▸ **What you need to do**:
Where a line in the listing below contains the word "toolbar", copy that line.

▸ **Supplied data**:
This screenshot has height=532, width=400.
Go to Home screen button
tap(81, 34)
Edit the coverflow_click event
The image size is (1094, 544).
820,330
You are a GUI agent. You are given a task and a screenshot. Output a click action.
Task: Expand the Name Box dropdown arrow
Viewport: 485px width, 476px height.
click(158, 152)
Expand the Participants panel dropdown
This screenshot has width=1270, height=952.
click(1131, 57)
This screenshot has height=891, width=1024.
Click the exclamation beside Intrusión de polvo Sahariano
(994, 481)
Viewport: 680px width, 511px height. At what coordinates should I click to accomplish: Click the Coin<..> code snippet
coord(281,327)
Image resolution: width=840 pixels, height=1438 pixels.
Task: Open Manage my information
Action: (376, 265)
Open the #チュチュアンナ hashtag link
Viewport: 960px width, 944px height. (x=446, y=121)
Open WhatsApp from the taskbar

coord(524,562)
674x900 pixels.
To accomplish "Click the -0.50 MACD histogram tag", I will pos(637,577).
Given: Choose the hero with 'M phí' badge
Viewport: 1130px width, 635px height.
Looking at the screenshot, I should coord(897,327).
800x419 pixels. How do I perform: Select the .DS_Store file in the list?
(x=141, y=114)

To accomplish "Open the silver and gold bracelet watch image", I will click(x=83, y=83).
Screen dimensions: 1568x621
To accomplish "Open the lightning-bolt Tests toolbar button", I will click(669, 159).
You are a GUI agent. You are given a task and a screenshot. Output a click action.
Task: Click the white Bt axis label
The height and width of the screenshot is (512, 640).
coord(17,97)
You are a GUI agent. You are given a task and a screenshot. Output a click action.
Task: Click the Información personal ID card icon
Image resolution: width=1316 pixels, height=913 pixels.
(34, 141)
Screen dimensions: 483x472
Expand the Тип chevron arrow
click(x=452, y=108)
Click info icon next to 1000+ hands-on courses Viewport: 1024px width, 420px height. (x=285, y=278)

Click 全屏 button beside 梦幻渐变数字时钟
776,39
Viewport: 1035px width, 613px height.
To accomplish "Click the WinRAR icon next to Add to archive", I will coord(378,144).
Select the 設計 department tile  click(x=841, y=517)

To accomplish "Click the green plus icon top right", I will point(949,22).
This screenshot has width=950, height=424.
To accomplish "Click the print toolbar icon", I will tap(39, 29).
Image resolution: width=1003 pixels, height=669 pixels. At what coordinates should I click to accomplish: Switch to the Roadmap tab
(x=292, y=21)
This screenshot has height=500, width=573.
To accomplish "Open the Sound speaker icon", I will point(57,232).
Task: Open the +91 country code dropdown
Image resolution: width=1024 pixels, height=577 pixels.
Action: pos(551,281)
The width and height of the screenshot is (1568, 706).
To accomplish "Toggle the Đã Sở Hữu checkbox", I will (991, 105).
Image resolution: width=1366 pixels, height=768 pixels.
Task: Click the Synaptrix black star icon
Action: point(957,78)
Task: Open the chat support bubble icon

▸ **Solution to this task**:
To accomplish "Open the lightning-bolt Tests toolbar button", I will click(669, 159).
To accomplish "Click the print toolbar icon", I will tap(39, 29).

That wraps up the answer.